╭──

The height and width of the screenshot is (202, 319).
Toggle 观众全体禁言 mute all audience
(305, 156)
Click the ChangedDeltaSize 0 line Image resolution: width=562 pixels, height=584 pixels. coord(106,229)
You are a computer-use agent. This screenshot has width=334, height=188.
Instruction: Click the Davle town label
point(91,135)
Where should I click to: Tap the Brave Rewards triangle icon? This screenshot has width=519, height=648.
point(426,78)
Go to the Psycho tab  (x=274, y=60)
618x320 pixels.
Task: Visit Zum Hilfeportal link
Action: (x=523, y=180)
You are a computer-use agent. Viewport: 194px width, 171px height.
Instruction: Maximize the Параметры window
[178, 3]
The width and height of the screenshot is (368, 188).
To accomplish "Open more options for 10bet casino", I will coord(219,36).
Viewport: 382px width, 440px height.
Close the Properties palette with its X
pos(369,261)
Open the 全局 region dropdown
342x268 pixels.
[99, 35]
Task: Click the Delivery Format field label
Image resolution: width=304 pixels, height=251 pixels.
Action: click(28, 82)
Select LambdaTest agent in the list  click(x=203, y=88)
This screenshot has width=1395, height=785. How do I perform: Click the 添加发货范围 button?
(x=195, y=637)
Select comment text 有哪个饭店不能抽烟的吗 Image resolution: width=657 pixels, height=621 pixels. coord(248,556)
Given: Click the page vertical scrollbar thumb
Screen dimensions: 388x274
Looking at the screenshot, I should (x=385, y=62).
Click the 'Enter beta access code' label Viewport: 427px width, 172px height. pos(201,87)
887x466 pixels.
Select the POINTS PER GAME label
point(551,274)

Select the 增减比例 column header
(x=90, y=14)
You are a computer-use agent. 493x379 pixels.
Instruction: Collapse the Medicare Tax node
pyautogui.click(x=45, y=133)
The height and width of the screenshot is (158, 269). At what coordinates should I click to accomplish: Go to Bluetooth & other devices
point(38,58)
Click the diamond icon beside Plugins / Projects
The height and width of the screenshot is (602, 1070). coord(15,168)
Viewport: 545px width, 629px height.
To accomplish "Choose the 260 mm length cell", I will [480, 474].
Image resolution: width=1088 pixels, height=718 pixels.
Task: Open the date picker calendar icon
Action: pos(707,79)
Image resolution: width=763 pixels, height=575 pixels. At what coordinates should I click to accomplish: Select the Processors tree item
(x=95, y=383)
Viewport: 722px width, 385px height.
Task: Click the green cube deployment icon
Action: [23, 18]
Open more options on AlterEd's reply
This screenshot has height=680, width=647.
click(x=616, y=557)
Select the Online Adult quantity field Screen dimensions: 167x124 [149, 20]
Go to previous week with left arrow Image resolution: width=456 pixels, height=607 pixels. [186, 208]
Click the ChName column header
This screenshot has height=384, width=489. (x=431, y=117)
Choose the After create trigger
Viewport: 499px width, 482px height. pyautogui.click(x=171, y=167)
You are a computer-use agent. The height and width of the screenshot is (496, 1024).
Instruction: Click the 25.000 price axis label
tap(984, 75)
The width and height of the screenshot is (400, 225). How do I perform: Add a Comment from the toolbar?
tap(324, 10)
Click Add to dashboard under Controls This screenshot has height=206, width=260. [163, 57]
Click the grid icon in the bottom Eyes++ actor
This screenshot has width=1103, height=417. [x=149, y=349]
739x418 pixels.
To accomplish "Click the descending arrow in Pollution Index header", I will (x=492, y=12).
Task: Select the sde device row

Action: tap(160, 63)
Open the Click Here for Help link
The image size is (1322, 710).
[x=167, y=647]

╰──

▸ **What the task asks**: Scan the material above for the string "computer", returning each line that contains it.

▸ **Expected output**:
You are a computer-use agent. This screenshot has width=334, height=188.
You are a computer-use agent. Viewport: 194px width, 171px height.
You are a computer-use agent. 493x379 pixels.
You are a computer-use agent. The height and width of the screenshot is (496, 1024).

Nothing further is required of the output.